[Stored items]
◆ ◆ ◆
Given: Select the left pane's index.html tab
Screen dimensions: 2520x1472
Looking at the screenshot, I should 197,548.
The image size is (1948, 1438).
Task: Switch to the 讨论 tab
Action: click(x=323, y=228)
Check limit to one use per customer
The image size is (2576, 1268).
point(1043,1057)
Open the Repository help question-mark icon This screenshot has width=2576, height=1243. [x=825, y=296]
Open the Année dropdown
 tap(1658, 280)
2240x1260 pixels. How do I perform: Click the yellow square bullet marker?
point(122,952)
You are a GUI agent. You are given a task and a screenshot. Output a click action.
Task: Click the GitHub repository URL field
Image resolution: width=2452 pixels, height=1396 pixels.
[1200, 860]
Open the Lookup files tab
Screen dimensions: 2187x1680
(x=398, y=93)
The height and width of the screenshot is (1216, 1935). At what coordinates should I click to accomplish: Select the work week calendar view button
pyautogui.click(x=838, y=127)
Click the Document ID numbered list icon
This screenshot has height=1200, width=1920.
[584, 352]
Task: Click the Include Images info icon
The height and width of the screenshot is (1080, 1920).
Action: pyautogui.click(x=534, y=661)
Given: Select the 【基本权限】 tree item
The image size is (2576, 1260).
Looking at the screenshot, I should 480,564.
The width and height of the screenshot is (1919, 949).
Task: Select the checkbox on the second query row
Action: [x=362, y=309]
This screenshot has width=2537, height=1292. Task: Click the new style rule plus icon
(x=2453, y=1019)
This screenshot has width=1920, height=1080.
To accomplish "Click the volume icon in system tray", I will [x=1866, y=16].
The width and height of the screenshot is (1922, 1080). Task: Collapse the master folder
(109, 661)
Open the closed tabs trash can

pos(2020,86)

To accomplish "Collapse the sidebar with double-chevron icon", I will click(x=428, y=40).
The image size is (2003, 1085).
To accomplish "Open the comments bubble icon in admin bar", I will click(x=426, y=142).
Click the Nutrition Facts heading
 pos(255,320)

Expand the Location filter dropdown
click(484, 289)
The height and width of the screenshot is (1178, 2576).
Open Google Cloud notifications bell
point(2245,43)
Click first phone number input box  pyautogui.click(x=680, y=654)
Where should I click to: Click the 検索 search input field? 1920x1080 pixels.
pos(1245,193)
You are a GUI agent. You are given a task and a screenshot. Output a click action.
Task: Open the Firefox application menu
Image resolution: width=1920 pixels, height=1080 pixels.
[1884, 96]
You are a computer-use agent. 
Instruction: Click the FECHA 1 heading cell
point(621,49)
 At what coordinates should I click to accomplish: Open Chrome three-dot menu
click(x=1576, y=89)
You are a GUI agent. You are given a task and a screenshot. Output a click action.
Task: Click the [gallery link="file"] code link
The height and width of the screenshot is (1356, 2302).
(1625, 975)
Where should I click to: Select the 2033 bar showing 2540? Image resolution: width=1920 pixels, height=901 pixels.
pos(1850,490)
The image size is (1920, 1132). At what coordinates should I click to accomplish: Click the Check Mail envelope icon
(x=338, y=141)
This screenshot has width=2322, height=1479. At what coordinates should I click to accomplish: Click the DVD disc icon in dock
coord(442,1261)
◆ ◆ ◆
Work item
Every entry needs to be copied again, word for word.

Answer space
Given: Select the left pane's index.html tab
Screen dimensions: 2520x1472
Looking at the screenshot, I should 197,548.
The image size is (1948, 1438).
Task: Switch to the 讨论 tab
Action: click(x=323, y=228)
Check limit to one use per customer
The image size is (2576, 1268).
point(1043,1057)
Open the Repository help question-mark icon This screenshot has width=2576, height=1243. [x=825, y=296]
Open the Année dropdown
 tap(1658, 280)
2240x1260 pixels. How do I perform: Click the yellow square bullet marker?
point(122,952)
You are a GUI agent. You are given a task and a screenshot. Output a click action.
Task: Click the GitHub repository URL field
Image resolution: width=2452 pixels, height=1396 pixels.
[1200, 860]
Open the Lookup files tab
Screen dimensions: 2187x1680
(x=398, y=93)
The height and width of the screenshot is (1216, 1935). At what coordinates should I click to accomplish: Select the work week calendar view button
pyautogui.click(x=838, y=127)
Click the Document ID numbered list icon
This screenshot has height=1200, width=1920.
[584, 352]
Task: Click the Include Images info icon
The height and width of the screenshot is (1080, 1920).
Action: pyautogui.click(x=534, y=661)
Given: Select the 【基本权限】 tree item
The image size is (2576, 1260).
Looking at the screenshot, I should 480,564.
The width and height of the screenshot is (1919, 949).
Task: Select the checkbox on the second query row
Action: [x=362, y=309]
This screenshot has width=2537, height=1292. Task: Click the new style rule plus icon
(x=2453, y=1019)
This screenshot has width=1920, height=1080.
To accomplish "Click the volume icon in system tray", I will [x=1866, y=16].
The width and height of the screenshot is (1922, 1080). Task: Collapse the master folder
(109, 661)
Open the closed tabs trash can

pos(2020,86)

To accomplish "Collapse the sidebar with double-chevron icon", I will click(x=428, y=40).
The image size is (2003, 1085).
To accomplish "Open the comments bubble icon in admin bar", I will click(x=426, y=142).
Click the Nutrition Facts heading
 pos(255,320)

Expand the Location filter dropdown
click(484, 289)
The height and width of the screenshot is (1178, 2576).
Open Google Cloud notifications bell
point(2245,43)
Click first phone number input box  pyautogui.click(x=680, y=654)
Where should I click to: Click the 検索 search input field? 1920x1080 pixels.
pos(1245,193)
You are a GUI agent. You are given a task and a screenshot. Output a click action.
Task: Open the Firefox application menu
Image resolution: width=1920 pixels, height=1080 pixels.
[1884, 96]
You are a computer-use agent. 
Instruction: Click the FECHA 1 heading cell
point(621,49)
 At what coordinates should I click to accomplish: Open Chrome three-dot menu
click(x=1576, y=89)
You are a GUI agent. You are given a task and a screenshot. Output a click action.
Task: Click the [gallery link="file"] code link
The height and width of the screenshot is (1356, 2302).
(1625, 975)
Where should I click to: Select the 2033 bar showing 2540? Image resolution: width=1920 pixels, height=901 pixels.
pos(1850,490)
The image size is (1920, 1132). At what coordinates should I click to accomplish: Click the Check Mail envelope icon
(x=338, y=141)
This screenshot has width=2322, height=1479. At what coordinates should I click to accomplish: Click the DVD disc icon in dock
coord(442,1261)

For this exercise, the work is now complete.